The Supervisory Board of the Munich-based media group ProSiebenSat.1 Media SE appointed him CFO of the company in 2017. His greatest success so far was the negotiation with General Atlantic about the 25.1% stake of the financial investor in the subsidiary NuCom Group.

On January 25, 2021 he was appointed CFO of the German neobank N26.

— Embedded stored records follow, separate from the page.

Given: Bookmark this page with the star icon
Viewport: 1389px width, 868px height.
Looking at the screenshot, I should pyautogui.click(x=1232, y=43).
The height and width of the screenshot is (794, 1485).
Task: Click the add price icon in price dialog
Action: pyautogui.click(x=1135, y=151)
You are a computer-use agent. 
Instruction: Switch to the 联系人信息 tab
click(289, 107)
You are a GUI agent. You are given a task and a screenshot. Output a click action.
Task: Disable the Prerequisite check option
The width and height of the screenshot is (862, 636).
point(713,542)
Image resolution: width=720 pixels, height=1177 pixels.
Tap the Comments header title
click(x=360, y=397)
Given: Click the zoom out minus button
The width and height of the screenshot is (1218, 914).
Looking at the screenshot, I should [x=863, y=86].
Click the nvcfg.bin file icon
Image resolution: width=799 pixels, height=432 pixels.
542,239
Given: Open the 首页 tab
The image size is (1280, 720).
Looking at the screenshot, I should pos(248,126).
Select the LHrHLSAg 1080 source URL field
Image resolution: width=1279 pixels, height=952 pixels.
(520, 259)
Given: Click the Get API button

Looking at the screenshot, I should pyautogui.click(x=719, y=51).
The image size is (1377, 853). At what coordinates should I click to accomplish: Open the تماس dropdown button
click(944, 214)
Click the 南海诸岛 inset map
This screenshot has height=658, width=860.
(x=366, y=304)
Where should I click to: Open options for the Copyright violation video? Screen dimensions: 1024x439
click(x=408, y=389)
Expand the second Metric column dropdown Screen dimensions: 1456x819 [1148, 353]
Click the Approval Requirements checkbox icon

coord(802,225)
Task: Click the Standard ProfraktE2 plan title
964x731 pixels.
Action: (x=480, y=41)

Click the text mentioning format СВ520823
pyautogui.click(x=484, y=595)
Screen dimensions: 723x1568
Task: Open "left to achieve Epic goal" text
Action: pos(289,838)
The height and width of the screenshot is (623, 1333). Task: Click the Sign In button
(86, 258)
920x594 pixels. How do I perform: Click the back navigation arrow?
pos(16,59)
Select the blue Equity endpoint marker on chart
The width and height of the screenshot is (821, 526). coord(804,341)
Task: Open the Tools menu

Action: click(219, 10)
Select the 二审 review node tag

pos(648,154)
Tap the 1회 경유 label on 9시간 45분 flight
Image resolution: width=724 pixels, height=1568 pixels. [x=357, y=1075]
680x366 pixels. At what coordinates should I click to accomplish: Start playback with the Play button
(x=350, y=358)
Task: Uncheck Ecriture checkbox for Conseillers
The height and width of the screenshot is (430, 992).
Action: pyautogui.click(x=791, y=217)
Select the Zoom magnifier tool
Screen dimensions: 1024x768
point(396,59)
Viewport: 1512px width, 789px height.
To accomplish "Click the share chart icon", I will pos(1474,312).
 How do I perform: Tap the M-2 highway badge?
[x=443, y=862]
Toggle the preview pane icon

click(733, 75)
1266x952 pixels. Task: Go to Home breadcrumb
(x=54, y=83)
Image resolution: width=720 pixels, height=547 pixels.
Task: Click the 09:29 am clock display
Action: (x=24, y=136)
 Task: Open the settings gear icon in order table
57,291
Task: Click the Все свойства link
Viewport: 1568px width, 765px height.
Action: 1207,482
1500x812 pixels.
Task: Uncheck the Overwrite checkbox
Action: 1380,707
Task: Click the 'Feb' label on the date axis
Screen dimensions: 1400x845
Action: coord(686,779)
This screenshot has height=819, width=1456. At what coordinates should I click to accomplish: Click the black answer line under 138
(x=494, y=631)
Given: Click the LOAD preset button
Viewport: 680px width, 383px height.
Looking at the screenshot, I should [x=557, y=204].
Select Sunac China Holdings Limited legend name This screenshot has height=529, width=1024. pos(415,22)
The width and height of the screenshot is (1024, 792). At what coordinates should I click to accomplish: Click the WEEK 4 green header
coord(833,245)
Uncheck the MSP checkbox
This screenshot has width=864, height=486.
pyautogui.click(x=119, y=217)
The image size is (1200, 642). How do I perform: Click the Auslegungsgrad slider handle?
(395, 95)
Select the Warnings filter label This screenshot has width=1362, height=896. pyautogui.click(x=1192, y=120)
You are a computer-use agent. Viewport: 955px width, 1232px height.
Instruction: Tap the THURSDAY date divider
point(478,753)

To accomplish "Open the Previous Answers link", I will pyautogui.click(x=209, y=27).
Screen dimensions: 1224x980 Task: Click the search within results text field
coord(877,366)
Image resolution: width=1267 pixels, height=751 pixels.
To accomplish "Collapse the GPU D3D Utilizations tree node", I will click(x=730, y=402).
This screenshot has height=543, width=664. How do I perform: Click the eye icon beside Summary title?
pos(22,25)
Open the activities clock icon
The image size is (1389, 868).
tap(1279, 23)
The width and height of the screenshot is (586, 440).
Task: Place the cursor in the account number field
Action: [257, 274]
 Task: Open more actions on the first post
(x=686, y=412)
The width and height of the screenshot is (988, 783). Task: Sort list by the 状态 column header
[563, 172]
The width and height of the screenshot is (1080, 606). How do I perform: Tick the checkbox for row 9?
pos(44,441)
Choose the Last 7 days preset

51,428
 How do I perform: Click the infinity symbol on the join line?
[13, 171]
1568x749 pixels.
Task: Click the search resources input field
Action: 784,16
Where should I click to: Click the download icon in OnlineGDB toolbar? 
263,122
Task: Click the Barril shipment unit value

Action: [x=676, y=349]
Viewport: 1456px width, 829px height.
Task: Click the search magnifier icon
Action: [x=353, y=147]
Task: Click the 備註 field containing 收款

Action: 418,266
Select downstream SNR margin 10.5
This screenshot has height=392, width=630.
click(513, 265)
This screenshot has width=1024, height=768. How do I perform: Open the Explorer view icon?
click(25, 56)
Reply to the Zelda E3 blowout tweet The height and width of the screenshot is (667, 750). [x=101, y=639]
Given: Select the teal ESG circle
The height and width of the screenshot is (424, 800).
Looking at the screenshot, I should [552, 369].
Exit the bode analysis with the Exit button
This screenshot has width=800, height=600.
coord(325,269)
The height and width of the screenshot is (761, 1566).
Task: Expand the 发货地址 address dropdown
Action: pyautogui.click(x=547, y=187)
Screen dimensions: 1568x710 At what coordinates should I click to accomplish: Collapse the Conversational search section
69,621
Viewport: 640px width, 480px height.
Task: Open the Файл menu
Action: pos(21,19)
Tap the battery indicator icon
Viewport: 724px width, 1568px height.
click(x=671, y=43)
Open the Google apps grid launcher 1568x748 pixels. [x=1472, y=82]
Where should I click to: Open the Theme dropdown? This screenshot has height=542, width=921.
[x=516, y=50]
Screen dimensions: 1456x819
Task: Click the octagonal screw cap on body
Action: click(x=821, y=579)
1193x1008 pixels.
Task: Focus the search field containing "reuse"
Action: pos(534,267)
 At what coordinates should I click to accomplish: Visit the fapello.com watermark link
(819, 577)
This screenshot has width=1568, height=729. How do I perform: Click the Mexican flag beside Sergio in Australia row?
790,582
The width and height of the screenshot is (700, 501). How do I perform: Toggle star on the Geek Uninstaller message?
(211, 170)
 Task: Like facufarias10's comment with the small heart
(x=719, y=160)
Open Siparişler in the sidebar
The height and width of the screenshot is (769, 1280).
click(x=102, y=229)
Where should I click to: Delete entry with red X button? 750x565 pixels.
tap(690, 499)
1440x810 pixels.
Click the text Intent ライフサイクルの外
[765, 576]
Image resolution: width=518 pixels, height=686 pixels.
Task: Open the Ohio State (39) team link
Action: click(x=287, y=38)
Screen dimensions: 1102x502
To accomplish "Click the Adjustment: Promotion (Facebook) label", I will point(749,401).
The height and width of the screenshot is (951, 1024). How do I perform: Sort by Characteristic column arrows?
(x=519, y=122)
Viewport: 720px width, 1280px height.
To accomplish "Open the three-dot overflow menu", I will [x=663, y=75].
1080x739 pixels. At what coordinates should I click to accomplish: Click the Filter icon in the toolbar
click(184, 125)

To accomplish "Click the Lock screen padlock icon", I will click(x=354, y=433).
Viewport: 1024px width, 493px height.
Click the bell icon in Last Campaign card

== Selected peer-reviewed articles ==
- Seeger, M. K., Kemper, J., Brettel, M. How Information Processing and Mobile Channel Choice Influence Product Returns: An Empirical Analysis. In Psychology & Marketing, 36 (3), 2019, p. 198-213.
- Kemper, J. Comparing Consumer Segmentation Bases Towards Brand Purchase And Online Marketing Responsiveness. In Journal of Advertising Research, 2018.
- Grüschow, R. M., Kemper, J., Brettel, M. How do different payment methods deliver cost and credit efficiency in electronic commerce? In Electronic Commerce Research and Applications, 18, 2016, p. 27-36.
- Kemper, J., Schilke, O., Brettel, M. Social Capital as a Microlevel Origin of Organizational Capabilities. In Journal of Product Innovation Management, 30 (3), 2013, p. 589-603.
- Kemper, J., Schilke, O., Reimann, M., Wang, X, Brettel, M. Competition-motivated corporate social responsibility. In Journal of Business Research, 66, 2013, p. 1954-1963.
- Kemper, J., Engelen, A., Brettel, M. How Top Management's Social Capital Fosters the Development of Marketing Capabilities: A Cross-Cultural Comparison. In Journal of International Marketing, 19 (3), 2013, p. 87-112.

== Awards ==
- 2012: Publication Award of the Faculty of Economic Sciences
- 2012: Borchers badge
- 2011: M. Wayne Delozier Best Conference Paper Award

== Miscellaneous ==
Kemper is an enthusiastic triathlete
and regularly participates in the Ironman.